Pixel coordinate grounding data
──────────────────────────────

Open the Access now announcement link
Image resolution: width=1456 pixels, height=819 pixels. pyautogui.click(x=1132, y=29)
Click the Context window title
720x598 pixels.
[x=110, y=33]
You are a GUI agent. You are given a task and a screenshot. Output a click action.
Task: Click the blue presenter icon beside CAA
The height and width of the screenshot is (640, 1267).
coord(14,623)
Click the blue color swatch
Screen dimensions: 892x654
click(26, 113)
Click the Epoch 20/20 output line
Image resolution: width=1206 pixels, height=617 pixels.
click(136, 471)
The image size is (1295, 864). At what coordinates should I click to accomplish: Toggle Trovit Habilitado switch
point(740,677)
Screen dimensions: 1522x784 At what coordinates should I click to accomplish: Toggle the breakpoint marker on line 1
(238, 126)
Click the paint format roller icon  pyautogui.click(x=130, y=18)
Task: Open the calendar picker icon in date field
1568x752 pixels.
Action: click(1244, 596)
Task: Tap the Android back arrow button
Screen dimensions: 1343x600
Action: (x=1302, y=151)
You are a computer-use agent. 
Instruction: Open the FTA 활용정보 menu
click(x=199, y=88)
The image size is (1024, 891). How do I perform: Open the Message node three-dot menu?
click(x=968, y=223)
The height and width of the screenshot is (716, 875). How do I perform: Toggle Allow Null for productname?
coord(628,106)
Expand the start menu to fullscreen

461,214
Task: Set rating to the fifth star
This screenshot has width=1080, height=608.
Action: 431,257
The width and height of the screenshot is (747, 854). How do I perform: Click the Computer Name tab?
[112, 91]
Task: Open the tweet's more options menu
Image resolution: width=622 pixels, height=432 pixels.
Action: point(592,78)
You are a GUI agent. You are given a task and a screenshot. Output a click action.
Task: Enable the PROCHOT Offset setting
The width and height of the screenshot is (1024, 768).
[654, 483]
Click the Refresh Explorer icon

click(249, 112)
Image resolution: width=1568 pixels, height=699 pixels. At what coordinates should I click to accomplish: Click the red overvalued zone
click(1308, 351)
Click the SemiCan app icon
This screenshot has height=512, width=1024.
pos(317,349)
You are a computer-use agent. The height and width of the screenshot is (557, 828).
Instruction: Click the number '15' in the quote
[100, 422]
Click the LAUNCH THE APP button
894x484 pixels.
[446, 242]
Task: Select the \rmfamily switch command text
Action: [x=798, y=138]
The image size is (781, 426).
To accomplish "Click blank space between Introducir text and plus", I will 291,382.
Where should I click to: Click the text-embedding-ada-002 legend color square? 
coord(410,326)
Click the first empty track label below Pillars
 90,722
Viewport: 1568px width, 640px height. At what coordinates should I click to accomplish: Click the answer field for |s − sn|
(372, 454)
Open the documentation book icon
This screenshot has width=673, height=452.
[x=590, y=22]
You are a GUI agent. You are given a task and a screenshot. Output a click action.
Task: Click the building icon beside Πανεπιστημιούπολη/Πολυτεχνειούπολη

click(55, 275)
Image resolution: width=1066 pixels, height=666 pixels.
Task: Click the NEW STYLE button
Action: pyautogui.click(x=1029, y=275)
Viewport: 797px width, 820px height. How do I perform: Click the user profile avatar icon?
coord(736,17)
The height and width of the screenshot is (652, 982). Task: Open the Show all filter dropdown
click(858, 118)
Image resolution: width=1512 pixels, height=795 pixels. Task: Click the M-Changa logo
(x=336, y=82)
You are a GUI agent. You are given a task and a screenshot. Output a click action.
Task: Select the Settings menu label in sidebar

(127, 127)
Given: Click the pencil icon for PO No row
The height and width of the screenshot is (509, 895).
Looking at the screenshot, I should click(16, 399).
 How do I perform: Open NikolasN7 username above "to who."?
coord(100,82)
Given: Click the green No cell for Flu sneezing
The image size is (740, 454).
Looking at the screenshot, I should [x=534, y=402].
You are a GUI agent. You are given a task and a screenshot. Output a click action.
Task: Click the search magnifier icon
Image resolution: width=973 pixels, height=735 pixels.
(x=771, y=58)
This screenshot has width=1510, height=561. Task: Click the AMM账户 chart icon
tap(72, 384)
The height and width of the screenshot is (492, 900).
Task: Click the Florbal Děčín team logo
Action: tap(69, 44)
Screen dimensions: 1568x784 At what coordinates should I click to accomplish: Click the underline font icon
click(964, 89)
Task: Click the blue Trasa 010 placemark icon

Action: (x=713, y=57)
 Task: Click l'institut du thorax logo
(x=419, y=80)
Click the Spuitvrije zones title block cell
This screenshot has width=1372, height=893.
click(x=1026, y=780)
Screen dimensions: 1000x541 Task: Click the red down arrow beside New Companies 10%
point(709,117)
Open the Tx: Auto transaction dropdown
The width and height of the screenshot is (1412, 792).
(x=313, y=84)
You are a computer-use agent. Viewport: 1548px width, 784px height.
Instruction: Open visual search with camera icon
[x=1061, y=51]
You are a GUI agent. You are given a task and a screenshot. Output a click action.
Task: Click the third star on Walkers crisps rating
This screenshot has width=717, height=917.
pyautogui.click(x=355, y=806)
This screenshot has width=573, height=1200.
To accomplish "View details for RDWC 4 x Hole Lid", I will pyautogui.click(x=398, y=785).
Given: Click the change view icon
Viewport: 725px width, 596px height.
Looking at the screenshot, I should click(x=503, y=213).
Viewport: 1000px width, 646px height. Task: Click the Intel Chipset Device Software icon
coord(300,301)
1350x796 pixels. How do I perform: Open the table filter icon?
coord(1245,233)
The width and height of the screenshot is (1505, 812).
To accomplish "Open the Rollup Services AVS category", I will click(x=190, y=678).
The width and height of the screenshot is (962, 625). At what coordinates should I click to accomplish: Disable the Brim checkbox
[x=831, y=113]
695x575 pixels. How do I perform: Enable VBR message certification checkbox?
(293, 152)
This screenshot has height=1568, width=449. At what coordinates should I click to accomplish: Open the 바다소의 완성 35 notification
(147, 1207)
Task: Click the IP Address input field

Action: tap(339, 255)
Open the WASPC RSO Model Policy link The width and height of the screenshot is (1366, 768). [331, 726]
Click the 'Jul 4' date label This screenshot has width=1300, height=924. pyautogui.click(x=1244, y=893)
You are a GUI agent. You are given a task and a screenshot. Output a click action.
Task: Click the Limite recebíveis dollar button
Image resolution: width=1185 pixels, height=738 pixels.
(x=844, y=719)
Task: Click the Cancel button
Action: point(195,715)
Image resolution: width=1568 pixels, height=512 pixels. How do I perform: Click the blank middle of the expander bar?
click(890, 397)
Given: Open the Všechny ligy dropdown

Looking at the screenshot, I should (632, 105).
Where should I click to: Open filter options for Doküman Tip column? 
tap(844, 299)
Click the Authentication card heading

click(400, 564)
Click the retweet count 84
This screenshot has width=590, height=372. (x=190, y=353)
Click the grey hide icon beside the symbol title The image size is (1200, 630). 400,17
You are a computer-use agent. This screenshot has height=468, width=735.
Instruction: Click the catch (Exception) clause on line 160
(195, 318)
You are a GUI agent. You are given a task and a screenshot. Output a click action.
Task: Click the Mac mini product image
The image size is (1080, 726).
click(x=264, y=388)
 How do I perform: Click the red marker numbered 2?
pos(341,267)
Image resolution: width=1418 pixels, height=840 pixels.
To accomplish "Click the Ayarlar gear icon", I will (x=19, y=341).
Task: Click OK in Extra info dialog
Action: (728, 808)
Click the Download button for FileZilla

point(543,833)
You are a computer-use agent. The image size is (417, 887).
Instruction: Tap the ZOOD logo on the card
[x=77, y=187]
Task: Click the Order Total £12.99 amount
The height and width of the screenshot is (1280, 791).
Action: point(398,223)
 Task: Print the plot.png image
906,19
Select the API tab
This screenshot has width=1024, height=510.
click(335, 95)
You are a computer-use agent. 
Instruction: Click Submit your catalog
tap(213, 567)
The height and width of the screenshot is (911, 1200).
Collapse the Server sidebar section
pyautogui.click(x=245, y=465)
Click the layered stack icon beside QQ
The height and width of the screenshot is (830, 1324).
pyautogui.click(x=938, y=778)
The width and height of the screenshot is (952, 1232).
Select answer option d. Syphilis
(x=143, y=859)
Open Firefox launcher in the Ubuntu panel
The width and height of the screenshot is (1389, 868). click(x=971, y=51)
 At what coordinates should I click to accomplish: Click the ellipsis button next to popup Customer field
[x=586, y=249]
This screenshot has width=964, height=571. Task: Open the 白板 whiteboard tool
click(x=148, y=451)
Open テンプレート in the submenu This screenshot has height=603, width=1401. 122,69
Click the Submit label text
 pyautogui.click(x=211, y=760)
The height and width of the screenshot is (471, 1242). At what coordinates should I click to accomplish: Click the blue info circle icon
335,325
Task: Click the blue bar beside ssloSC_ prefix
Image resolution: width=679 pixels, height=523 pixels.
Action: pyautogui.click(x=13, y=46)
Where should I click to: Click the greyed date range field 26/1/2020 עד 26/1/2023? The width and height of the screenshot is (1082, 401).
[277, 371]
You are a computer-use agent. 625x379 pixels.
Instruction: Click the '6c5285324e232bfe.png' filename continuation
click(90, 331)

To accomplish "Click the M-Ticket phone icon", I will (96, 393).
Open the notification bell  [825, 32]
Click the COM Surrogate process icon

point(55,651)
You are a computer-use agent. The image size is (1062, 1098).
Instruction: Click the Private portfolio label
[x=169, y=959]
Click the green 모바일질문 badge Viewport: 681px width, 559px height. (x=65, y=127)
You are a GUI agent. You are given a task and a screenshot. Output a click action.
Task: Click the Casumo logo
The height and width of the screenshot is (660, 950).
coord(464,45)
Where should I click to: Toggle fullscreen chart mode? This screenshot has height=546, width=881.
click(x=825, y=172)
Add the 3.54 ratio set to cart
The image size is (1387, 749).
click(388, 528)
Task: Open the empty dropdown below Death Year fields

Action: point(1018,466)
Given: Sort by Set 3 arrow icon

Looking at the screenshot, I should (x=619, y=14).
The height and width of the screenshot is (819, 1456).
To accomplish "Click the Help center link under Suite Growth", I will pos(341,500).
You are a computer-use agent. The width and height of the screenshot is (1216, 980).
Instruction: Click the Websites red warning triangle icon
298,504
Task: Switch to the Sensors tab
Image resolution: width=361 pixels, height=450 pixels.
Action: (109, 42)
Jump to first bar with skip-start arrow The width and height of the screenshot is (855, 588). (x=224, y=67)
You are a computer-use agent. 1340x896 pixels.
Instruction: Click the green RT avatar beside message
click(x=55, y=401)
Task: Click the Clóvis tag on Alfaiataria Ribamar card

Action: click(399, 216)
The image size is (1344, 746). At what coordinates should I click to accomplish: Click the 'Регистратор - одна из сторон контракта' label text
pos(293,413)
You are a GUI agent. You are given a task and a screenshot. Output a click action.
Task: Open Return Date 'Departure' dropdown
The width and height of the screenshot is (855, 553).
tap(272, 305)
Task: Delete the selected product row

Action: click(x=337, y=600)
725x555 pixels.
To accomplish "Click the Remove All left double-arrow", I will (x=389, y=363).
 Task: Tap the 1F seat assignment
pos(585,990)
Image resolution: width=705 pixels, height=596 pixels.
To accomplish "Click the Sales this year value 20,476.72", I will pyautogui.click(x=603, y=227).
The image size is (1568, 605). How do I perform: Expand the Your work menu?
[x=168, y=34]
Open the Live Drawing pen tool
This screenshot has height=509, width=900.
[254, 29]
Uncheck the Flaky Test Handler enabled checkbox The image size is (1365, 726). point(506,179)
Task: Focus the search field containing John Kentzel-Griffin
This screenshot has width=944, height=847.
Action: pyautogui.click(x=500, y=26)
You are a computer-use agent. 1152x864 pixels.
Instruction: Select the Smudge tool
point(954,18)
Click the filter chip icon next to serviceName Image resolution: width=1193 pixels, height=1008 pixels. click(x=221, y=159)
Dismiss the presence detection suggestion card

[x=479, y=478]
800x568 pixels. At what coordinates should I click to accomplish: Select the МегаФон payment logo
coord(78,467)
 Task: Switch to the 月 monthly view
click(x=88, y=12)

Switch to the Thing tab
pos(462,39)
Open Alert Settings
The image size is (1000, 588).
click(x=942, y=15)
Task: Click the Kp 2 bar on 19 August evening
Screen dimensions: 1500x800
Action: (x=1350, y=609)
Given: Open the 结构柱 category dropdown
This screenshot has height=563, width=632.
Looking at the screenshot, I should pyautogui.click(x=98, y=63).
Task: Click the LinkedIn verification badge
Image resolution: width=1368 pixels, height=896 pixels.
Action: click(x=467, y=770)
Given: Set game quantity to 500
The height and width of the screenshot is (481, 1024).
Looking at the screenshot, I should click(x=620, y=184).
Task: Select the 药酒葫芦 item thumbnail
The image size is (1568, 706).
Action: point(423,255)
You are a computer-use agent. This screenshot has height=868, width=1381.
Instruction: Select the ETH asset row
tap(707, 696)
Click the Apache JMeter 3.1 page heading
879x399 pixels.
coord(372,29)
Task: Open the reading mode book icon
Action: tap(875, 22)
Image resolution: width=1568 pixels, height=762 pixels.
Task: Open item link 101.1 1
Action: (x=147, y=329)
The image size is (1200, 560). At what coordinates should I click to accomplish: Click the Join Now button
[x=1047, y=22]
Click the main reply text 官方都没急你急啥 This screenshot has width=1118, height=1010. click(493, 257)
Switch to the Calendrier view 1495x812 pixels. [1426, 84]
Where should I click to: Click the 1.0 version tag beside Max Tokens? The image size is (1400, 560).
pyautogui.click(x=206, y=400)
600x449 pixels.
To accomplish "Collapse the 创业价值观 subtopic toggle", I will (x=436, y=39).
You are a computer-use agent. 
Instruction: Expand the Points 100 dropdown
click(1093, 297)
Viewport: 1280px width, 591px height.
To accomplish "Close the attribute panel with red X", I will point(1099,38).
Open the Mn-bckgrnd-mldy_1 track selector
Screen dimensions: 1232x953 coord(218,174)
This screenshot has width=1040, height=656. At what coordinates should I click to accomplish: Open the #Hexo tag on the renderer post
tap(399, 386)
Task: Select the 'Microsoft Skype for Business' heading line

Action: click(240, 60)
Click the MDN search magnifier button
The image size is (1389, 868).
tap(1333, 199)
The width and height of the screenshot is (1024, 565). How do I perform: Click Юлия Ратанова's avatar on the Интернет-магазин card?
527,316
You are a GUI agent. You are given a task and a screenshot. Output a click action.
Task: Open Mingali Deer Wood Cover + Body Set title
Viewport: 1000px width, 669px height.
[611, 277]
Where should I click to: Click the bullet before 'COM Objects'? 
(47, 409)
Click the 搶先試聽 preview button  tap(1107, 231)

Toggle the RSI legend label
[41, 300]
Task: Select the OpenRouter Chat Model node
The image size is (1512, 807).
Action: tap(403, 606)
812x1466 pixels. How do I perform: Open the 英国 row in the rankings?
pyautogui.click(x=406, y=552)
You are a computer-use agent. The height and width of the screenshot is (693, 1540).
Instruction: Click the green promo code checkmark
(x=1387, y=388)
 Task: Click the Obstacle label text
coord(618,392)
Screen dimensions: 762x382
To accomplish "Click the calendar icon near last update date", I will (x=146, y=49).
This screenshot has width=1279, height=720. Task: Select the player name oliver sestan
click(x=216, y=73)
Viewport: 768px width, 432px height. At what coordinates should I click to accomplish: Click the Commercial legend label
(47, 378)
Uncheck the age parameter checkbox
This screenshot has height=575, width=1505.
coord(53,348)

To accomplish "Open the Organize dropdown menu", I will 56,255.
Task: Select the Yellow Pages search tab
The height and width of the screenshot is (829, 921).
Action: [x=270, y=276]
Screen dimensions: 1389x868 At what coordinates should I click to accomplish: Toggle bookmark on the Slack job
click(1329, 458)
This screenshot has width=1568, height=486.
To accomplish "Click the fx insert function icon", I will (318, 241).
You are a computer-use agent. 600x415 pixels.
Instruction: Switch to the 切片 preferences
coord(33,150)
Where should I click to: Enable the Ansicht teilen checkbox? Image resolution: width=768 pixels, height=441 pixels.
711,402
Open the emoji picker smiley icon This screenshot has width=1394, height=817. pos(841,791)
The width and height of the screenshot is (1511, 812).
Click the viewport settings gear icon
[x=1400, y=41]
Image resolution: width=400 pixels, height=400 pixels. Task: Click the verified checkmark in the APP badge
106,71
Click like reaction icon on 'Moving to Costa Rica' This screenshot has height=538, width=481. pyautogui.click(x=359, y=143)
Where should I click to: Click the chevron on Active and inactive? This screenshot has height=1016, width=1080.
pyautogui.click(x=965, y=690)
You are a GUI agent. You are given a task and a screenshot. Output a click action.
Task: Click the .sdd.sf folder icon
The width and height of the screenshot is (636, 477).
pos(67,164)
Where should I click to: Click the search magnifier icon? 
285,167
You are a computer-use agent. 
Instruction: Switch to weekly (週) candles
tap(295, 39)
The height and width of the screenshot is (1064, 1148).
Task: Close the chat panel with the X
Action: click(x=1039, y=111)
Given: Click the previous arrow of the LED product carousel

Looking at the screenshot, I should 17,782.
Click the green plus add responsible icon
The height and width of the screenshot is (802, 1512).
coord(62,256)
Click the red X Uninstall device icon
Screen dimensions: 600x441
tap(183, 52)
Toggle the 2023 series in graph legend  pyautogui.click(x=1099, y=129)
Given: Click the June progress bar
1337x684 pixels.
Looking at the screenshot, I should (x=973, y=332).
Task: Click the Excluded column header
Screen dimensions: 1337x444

──────────────────────────────

> **What is expected**:
Line count for "calendar": say how many lines of the entries above include that word, and give only the number.

> **Solved exercise**:
2